Every November and December, at the end of a season on the United States Professional Golf (PGA) Tour, the United States Women’s Professional Golf (LPGA) Tour, the Korean Professional Golf Association (KPGA) Korean Tour, and the Korean Ladies Professional Golf Association (KLPGA) Tour, players find themselves in deep thought. It’s a time when they have to decide what to do with the clubs and balls they used one season and what to do with them the next.
This year is no different. Players are torn between staying the same and changing. Here’s another option they’re considering. Instead of signing a contract with a specific brand, they can choose to use a club of their choice. 아톰카지노
Different players and tours have different standards for the amount of money they receive, but it can range from hundreds of millions of dollars to tens of millions of dollars. Some players who are ranked in the top 10 and have a huge global impact have been known to sign multi-billion dollar contracts.
Still, there are many professional golfers who consider becoming an unrestricted free agent each year because it’s hard to find a favorite among all 14 clubs and balls. As 2018 Masters winner Patrick Reed (USA), who now plays for LIV Golf, explained, “It’s virtually impossible to like all 14 clubs and balls from a particular brand, which is why I didn’t sign a contract when I won the Masters and just used what I wanted.” This is especially true on the PGA Tour.
The reason so many players on the PGA Tour use their favorite clubs is because the prize money is so much bigger than it used to be.

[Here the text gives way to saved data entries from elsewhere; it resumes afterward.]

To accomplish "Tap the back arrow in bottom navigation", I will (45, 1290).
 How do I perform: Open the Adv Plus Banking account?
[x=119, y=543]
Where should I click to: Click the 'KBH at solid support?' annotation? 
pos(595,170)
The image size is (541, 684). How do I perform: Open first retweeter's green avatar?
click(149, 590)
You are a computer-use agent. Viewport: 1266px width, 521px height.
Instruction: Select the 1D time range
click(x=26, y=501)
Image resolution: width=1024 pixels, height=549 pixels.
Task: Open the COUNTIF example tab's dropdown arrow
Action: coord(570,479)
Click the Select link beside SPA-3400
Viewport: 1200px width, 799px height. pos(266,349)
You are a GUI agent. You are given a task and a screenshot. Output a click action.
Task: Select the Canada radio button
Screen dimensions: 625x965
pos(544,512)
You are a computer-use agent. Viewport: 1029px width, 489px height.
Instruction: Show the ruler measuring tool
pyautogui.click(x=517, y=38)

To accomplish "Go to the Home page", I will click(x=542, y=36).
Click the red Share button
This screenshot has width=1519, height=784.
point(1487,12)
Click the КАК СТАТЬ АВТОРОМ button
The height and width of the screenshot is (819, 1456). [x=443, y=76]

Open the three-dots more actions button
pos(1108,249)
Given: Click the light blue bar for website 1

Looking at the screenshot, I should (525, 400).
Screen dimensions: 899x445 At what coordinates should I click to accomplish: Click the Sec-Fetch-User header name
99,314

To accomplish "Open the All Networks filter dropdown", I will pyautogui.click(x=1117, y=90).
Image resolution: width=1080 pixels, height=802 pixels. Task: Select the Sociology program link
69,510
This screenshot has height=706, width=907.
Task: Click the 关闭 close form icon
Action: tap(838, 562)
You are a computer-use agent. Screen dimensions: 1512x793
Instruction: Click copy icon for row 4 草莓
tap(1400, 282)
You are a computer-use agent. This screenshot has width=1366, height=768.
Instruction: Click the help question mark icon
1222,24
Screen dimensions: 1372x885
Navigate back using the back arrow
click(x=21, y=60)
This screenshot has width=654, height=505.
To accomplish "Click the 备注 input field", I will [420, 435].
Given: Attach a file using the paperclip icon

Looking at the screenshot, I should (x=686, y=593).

With a top-10 finish in a $20 million PGA Tour event worth $545,000, some players feel it’s more important to use clubs that will help them perform well than to make a down payment.
“You can make a lot of money in one fell swoop with an equipment contract, but you can’t change mid-season, so I buy the clubs I want,” says one PGA Tour player. “I only sign an equipment contract if there’s a certain fit – woods, wedges, and balls. If I play well in one or two tournaments, I get paid for it, so I think I’ll continue to do that.”
Players with a history of poor performance after signing a contract are especially wary. “There’s not much difference in performance between drivers, irons, and wedges from major brands,” says a Korean Tour player. “However, there are some clubs that are not compatible,” he says. “Psychology is very important in golf, and if you are not confident in the clubs you are using, your shots will suffer. For this reason, we are very careful about our equipment contracts.”
In Korea, some players have recently pulled out their old clubs rather than the new brands they signed with this year. “There are players who suddenly feel uncomfortable or like they don’t fit in, even if they’ve been testing them for months,” said a contract manager at an equipment company. “We’re cautious about signing new contracts because we know that clubs are important and sensitive to players. It’s great to see them do well, but it’s heartbreaking to see them drop off after a change.”
Athletes’ utilization rates are important for promotional purposes, so some brands offer special incentives for completing a season or competing in more than a few events. “In addition to the traditional down payment, some companies offer incentives based on the number of tournaments played, performance, etc. But because we know how important the club is to our players, equipment contracts take longer and more thought than any other contract.”
For the same reason, equipment contracts are broken down into woods, irons, wedges, putters, and balls. “If you’re signing 14 clubs and balls to one brand, you’re going to lose a lot of players,” says a player on the LPGA Tour, “and some brands will take wedges, putters, and balls out of the equation. Both the player and the brand suffer when scores drop, so there’s more flexibility than ever before in terms of equipment contracts.”
The one item that players are most reluctant to sign is the putter. The putter can make or break a season, so they carry a lot of different products. “I wouldn’t sign a contract with a brand for hundreds of millions of dollars for a putter,” said one DP World Tour player. “If you’re not good on the greens, you’re never going to be in the top ten. “If you’re not good on the green, you’re never going to be in the top 10,” he said, “because the putter is the most used and important club out of the 14.
The hardest thing to change is the ball. Titleist and Callaway, among others, have made discontinued models available to players upon request. “Even though the balls are renewed every two years, many players are still using models that are 10 or eight years old,” said one brand’s ball representative. “It’s important for players to be able to play their best, so we create special lines at the factory.”